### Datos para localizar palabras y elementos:
########

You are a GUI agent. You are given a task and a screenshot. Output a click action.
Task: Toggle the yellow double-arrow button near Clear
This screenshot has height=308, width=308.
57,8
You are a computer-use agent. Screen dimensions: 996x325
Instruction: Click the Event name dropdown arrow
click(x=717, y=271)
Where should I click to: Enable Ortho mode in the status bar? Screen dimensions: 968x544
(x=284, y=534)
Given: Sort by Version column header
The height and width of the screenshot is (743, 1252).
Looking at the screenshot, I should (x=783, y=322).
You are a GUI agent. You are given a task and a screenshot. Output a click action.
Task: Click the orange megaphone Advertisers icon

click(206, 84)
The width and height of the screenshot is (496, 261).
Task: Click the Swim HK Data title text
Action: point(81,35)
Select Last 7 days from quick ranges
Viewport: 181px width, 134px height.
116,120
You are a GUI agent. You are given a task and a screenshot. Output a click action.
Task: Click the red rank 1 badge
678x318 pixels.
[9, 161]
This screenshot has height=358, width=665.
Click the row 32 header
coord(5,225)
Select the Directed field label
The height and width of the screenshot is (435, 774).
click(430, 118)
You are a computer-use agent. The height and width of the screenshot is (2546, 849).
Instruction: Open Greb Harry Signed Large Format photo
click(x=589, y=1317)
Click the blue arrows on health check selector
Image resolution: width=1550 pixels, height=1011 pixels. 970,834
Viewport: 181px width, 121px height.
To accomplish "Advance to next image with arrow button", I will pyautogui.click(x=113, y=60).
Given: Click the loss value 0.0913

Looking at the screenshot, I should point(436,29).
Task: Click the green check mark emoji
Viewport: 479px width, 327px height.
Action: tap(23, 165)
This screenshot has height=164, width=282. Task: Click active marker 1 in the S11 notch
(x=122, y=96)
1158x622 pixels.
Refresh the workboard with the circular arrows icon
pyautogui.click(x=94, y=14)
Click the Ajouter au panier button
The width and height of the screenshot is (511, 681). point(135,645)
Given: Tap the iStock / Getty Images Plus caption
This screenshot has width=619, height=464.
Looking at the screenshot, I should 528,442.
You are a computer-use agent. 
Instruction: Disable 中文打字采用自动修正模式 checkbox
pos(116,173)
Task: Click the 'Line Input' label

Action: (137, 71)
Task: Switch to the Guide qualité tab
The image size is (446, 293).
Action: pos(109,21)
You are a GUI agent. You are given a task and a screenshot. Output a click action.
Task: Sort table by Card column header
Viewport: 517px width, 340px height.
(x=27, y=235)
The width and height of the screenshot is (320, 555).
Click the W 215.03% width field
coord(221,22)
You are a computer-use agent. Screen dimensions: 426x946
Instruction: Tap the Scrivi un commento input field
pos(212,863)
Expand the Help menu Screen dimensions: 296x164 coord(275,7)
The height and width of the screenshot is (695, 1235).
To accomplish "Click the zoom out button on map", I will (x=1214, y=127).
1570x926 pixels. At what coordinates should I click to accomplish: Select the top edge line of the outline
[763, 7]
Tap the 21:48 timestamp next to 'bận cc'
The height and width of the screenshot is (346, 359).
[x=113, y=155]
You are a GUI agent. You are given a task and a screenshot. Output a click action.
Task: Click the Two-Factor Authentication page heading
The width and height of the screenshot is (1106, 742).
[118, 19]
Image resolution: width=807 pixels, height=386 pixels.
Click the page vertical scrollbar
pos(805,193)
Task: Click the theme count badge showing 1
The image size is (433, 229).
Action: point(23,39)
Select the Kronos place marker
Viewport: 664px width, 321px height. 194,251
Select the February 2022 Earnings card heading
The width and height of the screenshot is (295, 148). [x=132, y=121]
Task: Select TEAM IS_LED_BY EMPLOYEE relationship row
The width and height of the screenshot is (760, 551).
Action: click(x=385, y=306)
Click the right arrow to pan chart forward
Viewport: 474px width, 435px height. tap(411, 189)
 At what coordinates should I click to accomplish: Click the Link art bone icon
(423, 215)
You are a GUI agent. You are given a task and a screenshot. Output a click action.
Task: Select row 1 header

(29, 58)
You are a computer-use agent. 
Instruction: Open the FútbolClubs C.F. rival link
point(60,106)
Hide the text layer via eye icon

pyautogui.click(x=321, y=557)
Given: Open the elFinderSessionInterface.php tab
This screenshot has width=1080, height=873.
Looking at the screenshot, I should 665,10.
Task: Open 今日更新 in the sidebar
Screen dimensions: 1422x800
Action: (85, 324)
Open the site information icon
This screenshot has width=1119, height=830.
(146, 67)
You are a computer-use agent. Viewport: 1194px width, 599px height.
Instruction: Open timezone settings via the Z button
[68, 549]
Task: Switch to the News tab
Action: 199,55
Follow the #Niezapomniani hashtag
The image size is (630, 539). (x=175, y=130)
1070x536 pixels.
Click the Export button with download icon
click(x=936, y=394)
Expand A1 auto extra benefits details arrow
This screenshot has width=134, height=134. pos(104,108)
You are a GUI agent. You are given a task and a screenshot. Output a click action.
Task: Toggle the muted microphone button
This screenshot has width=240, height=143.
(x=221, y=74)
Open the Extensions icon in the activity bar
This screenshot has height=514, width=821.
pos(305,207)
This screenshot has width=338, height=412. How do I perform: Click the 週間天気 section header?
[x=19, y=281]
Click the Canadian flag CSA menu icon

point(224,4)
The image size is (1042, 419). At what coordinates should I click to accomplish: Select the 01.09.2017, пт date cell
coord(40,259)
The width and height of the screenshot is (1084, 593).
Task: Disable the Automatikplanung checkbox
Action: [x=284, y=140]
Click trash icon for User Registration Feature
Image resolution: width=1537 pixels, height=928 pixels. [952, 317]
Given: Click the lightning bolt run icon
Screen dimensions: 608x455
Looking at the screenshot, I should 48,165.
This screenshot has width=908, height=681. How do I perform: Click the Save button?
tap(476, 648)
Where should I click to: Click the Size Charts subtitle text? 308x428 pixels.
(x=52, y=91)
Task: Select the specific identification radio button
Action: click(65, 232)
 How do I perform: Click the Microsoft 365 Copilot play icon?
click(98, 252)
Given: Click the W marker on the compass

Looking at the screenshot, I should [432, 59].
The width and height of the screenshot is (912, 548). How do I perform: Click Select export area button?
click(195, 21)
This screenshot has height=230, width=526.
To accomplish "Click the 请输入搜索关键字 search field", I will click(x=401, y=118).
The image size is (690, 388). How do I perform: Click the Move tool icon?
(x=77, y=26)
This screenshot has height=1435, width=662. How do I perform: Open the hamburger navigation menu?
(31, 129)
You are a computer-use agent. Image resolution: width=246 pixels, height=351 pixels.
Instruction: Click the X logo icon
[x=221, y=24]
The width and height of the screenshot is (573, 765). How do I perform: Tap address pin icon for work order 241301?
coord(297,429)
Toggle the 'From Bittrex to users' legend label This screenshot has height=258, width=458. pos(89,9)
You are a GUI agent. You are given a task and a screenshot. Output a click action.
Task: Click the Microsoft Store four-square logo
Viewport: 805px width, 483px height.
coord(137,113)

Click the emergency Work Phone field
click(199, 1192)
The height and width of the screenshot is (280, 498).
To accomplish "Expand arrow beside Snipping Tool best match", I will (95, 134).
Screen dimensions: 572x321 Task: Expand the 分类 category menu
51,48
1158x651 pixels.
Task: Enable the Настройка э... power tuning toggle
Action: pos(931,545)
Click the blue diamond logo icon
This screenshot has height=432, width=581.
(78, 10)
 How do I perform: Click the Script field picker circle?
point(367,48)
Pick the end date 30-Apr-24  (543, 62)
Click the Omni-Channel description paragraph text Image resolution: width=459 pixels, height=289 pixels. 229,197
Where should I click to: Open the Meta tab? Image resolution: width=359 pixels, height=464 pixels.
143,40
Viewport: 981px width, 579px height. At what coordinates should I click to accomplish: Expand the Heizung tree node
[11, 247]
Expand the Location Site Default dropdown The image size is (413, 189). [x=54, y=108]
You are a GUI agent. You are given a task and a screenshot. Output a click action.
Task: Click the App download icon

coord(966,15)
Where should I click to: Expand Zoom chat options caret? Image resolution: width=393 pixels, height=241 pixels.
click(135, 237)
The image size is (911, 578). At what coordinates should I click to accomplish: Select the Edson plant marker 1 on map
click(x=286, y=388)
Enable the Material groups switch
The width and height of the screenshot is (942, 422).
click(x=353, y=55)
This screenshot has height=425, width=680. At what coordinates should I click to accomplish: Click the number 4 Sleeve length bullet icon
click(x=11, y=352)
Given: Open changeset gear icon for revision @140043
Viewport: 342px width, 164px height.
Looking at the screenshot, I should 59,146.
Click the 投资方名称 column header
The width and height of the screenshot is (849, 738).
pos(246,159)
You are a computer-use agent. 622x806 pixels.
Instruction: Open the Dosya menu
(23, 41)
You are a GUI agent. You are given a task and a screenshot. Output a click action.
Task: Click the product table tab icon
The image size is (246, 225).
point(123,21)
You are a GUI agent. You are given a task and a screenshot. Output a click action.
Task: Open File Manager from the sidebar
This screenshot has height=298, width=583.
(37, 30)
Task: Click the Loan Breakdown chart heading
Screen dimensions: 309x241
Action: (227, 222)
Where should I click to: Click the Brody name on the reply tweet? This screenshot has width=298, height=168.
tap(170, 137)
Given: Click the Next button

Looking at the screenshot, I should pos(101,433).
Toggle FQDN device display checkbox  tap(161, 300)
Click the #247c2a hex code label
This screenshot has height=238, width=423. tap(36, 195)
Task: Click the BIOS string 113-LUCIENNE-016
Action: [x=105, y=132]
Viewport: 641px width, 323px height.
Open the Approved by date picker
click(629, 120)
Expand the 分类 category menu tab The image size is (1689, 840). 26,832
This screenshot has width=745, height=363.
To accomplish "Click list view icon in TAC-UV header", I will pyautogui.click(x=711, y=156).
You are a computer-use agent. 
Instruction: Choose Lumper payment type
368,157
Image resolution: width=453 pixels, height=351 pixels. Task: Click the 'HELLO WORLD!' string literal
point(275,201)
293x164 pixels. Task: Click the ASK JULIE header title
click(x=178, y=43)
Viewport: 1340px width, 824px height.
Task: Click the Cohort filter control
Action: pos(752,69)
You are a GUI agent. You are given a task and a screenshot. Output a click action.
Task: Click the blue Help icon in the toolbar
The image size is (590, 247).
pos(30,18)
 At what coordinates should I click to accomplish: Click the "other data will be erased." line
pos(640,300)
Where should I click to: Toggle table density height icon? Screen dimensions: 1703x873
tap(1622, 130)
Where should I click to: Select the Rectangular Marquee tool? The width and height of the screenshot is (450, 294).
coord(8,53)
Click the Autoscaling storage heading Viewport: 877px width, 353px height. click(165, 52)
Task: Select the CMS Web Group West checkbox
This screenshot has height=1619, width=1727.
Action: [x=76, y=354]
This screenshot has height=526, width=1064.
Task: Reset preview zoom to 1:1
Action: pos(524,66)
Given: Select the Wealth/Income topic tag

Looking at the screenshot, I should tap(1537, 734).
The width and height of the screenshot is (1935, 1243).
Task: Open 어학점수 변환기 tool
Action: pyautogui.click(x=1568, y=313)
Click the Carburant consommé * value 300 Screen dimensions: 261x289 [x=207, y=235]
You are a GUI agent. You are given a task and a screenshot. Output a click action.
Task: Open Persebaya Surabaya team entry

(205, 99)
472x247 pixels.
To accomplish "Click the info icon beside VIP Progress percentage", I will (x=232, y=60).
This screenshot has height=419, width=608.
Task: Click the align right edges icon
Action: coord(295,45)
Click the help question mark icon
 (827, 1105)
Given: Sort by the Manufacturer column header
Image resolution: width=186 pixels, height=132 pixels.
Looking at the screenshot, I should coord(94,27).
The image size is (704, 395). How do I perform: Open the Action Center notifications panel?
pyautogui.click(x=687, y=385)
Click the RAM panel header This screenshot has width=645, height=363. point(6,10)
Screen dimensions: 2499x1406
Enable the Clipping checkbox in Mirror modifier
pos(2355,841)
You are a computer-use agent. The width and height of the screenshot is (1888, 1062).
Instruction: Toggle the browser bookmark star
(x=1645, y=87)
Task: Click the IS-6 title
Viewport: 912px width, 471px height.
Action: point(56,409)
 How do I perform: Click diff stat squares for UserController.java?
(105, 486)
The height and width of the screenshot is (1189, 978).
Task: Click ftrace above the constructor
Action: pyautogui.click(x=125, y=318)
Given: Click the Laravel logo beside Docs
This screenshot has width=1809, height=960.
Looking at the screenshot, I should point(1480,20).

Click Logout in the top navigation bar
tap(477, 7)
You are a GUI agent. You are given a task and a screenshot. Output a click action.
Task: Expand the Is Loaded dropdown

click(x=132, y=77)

########

### Objetivo:
Reescribe el tramo que va desde la línea que contiene "Task: Click the Loan Breakdown chart heading" hasta la que contiene "Toggle FQDN device", ambas incluidas, y sustituye "Next" por "Continue" sin tocar nada más.

### Respuesta esperada:
Task: Click the Loan Breakdown chart heading
Screen dimensions: 309x241
Action: (227, 222)
Where should I click to: Click the Brody name on the reply tweet? This screenshot has width=298, height=168.
tap(170, 137)
Given: Click the Continue button

Looking at the screenshot, I should pos(101,433).
Toggle FQDN device display checkbox  tap(161, 300)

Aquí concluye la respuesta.